* _What is needed_:
From the data below, give the number of lines holding the word "label", with nothing else added.

--*--

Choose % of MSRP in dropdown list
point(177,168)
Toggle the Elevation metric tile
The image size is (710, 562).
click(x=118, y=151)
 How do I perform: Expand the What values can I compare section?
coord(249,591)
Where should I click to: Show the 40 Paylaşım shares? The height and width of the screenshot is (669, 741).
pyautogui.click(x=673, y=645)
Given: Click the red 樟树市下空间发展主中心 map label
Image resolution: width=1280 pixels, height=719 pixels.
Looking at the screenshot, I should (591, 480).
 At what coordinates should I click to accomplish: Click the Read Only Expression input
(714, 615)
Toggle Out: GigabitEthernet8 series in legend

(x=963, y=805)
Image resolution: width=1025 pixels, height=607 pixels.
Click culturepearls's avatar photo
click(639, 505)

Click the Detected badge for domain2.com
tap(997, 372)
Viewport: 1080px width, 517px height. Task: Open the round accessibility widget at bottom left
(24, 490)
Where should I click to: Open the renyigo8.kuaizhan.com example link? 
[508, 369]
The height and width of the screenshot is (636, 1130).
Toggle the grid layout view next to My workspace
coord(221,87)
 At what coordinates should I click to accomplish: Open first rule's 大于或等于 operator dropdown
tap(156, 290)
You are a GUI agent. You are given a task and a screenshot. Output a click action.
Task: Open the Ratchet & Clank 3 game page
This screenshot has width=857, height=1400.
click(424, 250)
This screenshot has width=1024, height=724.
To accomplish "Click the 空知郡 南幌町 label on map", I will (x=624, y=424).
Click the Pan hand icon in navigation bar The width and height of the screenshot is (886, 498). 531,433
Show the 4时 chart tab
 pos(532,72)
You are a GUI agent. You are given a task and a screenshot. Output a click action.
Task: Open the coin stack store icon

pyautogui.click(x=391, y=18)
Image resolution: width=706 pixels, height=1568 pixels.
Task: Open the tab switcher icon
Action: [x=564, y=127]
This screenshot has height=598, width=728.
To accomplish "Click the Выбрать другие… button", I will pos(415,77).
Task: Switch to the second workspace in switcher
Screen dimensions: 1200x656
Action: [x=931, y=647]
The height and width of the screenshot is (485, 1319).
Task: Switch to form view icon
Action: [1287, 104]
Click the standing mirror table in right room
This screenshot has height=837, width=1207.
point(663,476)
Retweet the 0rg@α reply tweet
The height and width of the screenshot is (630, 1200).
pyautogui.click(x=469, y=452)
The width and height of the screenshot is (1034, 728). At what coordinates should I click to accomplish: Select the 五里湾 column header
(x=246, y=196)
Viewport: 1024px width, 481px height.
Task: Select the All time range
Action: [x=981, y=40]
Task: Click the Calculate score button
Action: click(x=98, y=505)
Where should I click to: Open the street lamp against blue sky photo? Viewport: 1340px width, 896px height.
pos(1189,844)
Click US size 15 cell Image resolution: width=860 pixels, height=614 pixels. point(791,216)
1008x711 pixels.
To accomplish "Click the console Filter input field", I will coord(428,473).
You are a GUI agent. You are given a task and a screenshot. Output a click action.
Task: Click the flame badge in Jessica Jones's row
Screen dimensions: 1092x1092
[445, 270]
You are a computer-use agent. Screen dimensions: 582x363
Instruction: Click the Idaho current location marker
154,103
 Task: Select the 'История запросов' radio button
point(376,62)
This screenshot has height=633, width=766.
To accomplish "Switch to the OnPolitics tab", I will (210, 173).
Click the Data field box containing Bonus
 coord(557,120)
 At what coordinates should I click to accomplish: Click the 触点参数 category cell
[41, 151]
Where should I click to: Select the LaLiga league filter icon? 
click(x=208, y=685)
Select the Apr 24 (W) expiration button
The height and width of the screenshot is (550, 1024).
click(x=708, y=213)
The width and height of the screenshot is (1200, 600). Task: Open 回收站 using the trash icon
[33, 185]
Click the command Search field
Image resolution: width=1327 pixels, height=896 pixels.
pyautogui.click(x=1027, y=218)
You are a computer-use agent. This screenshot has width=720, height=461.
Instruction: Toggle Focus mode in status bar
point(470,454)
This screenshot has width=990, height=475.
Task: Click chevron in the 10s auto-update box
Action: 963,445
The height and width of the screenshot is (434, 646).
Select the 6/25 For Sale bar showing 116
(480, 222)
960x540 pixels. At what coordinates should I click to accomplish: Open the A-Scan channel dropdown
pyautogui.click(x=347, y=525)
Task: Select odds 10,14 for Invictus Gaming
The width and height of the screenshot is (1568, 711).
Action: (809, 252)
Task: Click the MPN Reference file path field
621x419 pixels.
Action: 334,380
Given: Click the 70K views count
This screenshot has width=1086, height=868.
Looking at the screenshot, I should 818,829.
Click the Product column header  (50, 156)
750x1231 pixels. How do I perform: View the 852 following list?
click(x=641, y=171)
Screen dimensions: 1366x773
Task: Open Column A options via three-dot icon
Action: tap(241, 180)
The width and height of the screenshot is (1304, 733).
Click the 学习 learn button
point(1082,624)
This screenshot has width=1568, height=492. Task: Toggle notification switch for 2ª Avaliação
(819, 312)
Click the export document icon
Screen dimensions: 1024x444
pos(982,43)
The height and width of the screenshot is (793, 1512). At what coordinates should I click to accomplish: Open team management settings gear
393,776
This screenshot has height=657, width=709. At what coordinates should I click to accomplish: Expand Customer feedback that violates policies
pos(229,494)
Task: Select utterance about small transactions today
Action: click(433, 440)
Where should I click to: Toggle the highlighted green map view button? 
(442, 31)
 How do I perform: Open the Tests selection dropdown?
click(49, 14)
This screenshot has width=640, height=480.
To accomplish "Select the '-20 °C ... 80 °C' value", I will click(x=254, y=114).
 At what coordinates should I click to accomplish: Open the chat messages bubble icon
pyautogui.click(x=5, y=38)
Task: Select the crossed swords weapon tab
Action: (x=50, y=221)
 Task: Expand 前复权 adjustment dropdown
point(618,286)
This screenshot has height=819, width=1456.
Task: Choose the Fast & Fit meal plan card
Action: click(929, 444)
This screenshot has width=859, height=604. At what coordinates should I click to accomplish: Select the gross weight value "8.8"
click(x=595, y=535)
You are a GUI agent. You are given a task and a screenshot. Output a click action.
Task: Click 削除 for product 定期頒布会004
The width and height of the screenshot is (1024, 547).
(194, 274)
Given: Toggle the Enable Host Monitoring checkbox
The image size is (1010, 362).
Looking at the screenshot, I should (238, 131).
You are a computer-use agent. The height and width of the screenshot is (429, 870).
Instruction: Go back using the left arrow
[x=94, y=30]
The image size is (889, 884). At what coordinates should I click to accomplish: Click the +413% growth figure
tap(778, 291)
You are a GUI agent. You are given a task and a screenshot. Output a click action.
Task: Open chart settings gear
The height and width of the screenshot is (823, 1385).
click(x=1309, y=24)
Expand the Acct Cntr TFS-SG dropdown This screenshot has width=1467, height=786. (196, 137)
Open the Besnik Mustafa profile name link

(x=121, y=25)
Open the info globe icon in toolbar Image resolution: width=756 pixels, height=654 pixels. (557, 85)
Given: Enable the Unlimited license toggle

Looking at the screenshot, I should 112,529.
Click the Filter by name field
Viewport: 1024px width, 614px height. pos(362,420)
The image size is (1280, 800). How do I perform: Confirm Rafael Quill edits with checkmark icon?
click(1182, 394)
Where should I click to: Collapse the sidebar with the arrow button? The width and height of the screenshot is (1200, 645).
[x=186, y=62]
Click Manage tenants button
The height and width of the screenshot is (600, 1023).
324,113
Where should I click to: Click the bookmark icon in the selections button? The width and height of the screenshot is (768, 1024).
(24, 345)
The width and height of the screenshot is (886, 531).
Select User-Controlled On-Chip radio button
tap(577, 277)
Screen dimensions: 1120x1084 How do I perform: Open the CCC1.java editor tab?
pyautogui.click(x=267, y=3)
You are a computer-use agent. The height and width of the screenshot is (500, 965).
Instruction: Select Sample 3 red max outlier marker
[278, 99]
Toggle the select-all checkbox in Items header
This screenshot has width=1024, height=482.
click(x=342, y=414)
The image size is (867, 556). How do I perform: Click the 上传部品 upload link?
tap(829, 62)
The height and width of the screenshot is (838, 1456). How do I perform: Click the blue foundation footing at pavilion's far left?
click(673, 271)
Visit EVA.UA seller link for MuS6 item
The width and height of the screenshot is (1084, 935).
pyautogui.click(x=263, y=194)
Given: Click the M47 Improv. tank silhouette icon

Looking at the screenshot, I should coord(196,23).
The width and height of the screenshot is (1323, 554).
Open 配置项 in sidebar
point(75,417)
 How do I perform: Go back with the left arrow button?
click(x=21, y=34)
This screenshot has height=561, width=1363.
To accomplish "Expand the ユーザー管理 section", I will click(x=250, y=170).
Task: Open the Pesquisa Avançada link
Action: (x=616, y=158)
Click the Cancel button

--*--

* _Result of the exercise_:
2